- [Pixel coordinate grounding data]:
▼▼▼

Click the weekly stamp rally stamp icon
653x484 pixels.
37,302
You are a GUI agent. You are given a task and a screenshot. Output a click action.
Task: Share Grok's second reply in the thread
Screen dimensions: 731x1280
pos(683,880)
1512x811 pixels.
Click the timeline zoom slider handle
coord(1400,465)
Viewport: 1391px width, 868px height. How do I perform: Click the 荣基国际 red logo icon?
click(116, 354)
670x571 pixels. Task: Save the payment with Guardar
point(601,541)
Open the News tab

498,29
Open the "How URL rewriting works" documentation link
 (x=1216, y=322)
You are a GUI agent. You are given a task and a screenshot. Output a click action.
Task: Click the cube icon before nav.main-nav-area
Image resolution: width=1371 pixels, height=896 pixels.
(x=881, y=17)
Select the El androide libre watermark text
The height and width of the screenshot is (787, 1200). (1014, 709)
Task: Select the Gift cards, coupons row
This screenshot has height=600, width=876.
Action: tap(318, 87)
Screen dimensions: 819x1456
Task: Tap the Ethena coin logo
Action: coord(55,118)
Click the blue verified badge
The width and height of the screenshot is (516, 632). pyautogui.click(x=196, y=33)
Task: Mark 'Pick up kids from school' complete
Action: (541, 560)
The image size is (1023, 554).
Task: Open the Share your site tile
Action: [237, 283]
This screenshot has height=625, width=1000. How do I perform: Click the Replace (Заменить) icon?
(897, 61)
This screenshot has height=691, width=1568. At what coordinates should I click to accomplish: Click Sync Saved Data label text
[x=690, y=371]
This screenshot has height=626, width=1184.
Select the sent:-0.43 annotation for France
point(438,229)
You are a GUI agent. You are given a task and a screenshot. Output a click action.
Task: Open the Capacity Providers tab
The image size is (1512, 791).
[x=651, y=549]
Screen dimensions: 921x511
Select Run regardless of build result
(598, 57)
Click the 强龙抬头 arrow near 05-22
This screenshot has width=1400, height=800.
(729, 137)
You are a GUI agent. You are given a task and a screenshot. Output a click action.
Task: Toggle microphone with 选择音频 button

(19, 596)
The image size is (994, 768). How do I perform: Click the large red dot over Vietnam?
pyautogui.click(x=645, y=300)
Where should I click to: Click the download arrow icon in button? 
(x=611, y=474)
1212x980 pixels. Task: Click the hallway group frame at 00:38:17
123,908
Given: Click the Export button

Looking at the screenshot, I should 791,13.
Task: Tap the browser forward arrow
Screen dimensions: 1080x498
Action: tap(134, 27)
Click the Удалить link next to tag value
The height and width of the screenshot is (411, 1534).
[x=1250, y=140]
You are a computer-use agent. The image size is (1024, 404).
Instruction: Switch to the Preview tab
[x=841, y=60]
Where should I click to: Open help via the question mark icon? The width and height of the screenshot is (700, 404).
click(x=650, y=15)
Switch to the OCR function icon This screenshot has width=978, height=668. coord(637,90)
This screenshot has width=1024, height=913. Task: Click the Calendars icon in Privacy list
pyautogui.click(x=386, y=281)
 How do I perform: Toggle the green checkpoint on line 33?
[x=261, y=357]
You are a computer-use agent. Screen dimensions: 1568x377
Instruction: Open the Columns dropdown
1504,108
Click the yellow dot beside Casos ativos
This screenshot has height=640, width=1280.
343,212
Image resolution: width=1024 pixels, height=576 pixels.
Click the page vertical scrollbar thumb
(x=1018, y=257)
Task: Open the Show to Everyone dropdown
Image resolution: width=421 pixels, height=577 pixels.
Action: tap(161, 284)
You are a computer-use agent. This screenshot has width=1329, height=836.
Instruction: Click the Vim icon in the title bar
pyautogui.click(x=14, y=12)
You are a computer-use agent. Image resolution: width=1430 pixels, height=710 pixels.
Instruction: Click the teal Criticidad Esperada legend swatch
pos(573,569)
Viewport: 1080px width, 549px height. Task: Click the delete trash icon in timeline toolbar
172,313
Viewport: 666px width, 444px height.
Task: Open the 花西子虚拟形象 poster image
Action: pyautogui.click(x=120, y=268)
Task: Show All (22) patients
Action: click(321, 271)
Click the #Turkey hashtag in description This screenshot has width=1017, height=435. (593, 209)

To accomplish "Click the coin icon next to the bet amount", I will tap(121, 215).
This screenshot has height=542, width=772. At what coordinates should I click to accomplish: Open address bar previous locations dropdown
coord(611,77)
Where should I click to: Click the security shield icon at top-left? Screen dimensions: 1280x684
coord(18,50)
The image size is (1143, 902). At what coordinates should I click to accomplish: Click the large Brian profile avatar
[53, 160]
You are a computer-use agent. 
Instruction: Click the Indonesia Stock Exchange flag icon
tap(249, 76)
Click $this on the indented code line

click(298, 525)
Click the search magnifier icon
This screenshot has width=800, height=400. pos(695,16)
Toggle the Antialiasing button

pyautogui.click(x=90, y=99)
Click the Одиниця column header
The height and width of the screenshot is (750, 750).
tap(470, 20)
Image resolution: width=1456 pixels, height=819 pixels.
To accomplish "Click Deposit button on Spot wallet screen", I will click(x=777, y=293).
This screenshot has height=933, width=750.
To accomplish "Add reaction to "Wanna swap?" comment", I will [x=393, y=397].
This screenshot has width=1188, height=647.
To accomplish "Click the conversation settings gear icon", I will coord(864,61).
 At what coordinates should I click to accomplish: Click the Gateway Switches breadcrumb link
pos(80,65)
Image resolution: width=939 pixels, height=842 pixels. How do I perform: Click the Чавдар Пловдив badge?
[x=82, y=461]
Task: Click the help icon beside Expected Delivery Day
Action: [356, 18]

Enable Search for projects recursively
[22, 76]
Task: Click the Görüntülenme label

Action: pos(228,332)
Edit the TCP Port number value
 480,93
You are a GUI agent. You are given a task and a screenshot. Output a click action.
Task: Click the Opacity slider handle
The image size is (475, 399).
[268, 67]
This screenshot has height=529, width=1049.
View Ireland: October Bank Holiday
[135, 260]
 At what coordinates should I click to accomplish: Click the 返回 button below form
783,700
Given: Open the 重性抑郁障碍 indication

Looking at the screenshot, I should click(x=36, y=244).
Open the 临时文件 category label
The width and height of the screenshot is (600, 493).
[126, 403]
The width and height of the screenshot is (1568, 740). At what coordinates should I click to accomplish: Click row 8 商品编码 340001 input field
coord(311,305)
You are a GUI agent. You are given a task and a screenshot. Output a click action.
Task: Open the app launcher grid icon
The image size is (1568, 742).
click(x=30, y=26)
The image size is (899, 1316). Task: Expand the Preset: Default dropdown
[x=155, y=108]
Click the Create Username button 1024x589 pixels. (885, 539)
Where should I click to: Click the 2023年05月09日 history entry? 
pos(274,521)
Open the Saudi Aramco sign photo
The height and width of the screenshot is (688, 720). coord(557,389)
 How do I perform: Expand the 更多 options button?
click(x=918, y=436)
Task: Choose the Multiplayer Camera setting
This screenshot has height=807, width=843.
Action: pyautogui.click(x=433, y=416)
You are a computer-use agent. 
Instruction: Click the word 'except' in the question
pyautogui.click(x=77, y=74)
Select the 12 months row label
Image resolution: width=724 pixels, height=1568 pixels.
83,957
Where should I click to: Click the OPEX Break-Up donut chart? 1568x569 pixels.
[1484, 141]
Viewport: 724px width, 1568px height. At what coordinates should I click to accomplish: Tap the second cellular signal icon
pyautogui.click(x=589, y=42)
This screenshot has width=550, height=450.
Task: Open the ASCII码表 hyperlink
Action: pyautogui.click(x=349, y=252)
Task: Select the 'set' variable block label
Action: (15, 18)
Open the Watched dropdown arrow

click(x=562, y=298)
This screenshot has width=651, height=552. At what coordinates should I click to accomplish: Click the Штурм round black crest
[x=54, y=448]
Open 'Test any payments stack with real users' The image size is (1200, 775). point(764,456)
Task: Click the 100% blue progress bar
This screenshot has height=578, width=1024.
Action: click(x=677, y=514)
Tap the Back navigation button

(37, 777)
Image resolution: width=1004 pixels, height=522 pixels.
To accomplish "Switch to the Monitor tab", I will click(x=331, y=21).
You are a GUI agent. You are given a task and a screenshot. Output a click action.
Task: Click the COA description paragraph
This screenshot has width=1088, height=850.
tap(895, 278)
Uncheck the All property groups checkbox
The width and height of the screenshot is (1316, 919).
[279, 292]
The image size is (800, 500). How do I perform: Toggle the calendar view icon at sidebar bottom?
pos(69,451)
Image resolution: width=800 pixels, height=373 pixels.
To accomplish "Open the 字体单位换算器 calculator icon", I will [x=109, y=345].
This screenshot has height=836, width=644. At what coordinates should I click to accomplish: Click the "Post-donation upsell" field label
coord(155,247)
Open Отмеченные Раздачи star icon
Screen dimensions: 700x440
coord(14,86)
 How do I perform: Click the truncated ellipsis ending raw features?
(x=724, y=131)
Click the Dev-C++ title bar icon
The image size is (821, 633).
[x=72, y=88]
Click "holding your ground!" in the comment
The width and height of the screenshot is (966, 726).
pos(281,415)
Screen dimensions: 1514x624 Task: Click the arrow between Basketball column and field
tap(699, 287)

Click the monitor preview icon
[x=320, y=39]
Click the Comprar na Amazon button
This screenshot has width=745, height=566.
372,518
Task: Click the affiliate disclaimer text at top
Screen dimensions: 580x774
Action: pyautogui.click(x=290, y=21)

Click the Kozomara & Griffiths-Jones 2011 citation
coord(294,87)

▲▲▲

- [Task instructions]:
Your answer should hold exactly the lines from the one containing "Image resolution: width=1004" through the end of the entries above, and nothing else.

- [The completed task]:
Image resolution: width=1004 pixels, height=522 pixels.
To accomplish "Switch to the Monitor tab", I will click(x=331, y=21).
You are a GUI agent. You are given a task and a screenshot. Output a click action.
Task: Click the COA description paragraph
This screenshot has width=1088, height=850.
tap(895, 278)
Uncheck the All property groups checkbox
The width and height of the screenshot is (1316, 919).
[279, 292]
The image size is (800, 500). How do I perform: Toggle the calendar view icon at sidebar bottom?
pos(69,451)
Image resolution: width=800 pixels, height=373 pixels.
To accomplish "Open the 字体单位换算器 calculator icon", I will [x=109, y=345].
This screenshot has height=836, width=644. At what coordinates should I click to accomplish: Click the "Post-donation upsell" field label
coord(155,247)
Open Отмеченные Раздачи star icon
Screen dimensions: 700x440
coord(14,86)
 How do I perform: Click the truncated ellipsis ending raw features?
(x=724, y=131)
Click the Dev-C++ title bar icon
The image size is (821, 633).
[x=72, y=88]
Click "holding your ground!" in the comment
The width and height of the screenshot is (966, 726).
pos(281,415)
Screen dimensions: 1514x624 Task: Click the arrow between Basketball column and field
tap(699, 287)

Click the monitor preview icon
[x=320, y=39]
Click the Comprar na Amazon button
This screenshot has width=745, height=566.
372,518
Task: Click the affiliate disclaimer text at top
Screen dimensions: 580x774
Action: pyautogui.click(x=290, y=21)

Click the Kozomara & Griffiths-Jones 2011 citation
coord(294,87)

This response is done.